First, we need to figure out the value of each part of the expression: $T(45^{\circ})$ and $(C \circ D)(30^{\circ})$.

1. **Let's find $T(45^{\circ})$**:
The function $T(\theta)$ means $\tan \theta$.
So, $T(45^{\circ})$ is $\tan(45^{\circ})$.
I remember from my math class that $\tan(45^{\circ})$ is always $1$.

2. **Next, let's find $(C \circ D)(30^{\circ})$**:
This is a composite function, which means we do the "inside" function first, then the "outside" function.
First, we need to calculate $D(30^{\circ})$.
The function $D(\theta)$ means $2 \times \theta$.
So, $D(30^{\circ}) = 2 \times 30^{\circ} = 60^{\circ}$.

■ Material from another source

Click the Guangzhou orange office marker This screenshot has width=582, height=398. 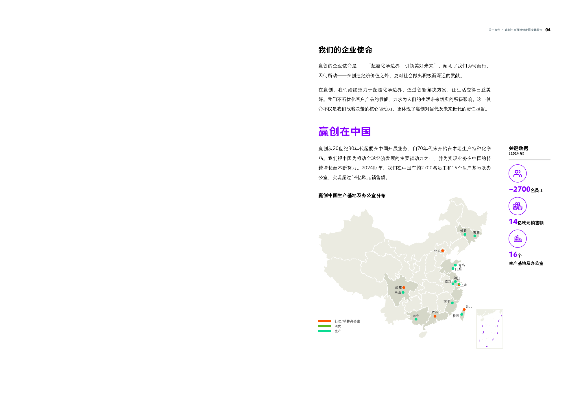tap(435, 316)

Now we take this result ($60^{\circ}$) and put it into the function $C$.
So, we need to find $C(60^{\circ})$.
The function $C(\theta)$ means $\cos \theta$.
So, $C(60^{\circ}) = \cos(60^{\circ})$.
I also remember that $\cos(60^{\circ})$ is $\frac{1}{2}$.

3. **Now we put it all together**:
The original statement was $T(45^{\circ})-(C \circ D)(30^{\circ})>0$.
We found that $T(45^{\circ}) = 1$.
And we found that $(C \circ D)(30^{\circ}) = \frac{1}{2}$.
So, we substitute these values into the statement:
$1 - \frac{1}{2} > 0$

4. **Finally, we check if the inequality is true**:
$1 - \frac{1}{2} = \frac{2}{2} - \frac{1}{2} = \frac{1}{2}$.
So the statement becomes $\frac{1}{2} > 0$.
Since $\frac{1}{2}$ is indeed greater than $0$, the statement is True!